Assignment:
Start with the first line of the records below. Output each line exactly, ending with the one that contains "Task: Click the purple lightning event icon".

Supplied records:
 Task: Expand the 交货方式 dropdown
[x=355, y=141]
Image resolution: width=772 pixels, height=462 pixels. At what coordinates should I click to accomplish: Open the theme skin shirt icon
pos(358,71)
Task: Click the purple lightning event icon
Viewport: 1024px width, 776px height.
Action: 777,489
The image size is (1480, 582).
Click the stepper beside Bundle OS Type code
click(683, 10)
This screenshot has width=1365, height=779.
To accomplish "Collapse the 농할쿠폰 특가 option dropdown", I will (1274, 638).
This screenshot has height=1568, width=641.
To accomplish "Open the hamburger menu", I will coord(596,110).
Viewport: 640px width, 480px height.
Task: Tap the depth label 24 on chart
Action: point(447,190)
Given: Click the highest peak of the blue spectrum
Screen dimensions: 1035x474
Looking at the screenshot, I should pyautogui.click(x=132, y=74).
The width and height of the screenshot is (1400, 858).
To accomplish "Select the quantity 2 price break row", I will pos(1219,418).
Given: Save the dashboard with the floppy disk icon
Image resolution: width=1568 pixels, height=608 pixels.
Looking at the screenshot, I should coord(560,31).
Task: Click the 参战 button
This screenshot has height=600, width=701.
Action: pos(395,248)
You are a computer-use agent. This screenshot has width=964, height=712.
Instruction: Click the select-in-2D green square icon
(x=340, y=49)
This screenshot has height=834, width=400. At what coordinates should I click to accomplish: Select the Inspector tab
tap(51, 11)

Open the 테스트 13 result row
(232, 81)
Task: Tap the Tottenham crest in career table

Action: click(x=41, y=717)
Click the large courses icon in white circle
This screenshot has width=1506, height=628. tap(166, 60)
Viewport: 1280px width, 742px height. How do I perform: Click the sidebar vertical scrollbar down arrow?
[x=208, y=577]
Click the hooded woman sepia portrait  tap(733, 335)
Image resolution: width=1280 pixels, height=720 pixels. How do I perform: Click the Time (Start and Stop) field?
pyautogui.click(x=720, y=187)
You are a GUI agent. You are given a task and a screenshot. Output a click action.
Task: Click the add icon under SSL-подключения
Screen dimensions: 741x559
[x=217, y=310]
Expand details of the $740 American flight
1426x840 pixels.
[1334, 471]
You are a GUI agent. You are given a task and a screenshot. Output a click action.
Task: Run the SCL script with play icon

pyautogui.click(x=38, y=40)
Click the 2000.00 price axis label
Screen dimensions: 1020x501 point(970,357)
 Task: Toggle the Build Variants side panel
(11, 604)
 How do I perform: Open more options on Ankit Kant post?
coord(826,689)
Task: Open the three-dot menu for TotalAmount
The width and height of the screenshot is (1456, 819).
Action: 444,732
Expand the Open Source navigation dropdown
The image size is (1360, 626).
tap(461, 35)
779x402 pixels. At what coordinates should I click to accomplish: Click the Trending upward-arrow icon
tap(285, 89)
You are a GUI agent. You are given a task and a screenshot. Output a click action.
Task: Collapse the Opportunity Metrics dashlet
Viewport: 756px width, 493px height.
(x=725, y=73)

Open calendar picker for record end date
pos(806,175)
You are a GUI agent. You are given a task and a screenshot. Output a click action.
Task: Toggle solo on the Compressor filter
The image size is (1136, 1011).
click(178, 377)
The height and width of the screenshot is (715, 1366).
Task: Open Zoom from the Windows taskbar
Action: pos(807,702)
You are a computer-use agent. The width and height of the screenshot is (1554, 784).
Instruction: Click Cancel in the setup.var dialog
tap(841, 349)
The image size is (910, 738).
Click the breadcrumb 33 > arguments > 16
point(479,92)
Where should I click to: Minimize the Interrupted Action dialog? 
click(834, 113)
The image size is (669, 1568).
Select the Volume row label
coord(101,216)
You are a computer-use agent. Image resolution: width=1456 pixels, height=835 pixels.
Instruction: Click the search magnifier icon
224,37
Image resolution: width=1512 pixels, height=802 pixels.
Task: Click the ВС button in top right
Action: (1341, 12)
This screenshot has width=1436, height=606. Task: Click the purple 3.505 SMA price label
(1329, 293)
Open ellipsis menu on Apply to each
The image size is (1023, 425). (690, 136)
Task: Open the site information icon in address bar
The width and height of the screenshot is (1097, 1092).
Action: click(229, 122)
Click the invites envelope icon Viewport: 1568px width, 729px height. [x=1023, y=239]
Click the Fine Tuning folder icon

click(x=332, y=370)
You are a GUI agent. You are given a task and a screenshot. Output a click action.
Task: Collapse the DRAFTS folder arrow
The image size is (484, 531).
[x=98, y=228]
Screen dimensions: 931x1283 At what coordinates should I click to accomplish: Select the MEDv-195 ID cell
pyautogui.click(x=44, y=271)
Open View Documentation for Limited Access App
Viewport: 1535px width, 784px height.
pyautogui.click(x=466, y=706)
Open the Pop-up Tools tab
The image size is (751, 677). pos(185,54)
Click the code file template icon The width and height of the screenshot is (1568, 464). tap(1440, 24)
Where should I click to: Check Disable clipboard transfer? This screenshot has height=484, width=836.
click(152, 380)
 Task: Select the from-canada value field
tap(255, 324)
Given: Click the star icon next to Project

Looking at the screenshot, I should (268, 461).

Output of the task:
 Task: Expand the 交货方式 dropdown
[x=355, y=141]
Image resolution: width=772 pixels, height=462 pixels. At what coordinates should I click to accomplish: Open the theme skin shirt icon
pos(358,71)
Task: Click the purple lightning event icon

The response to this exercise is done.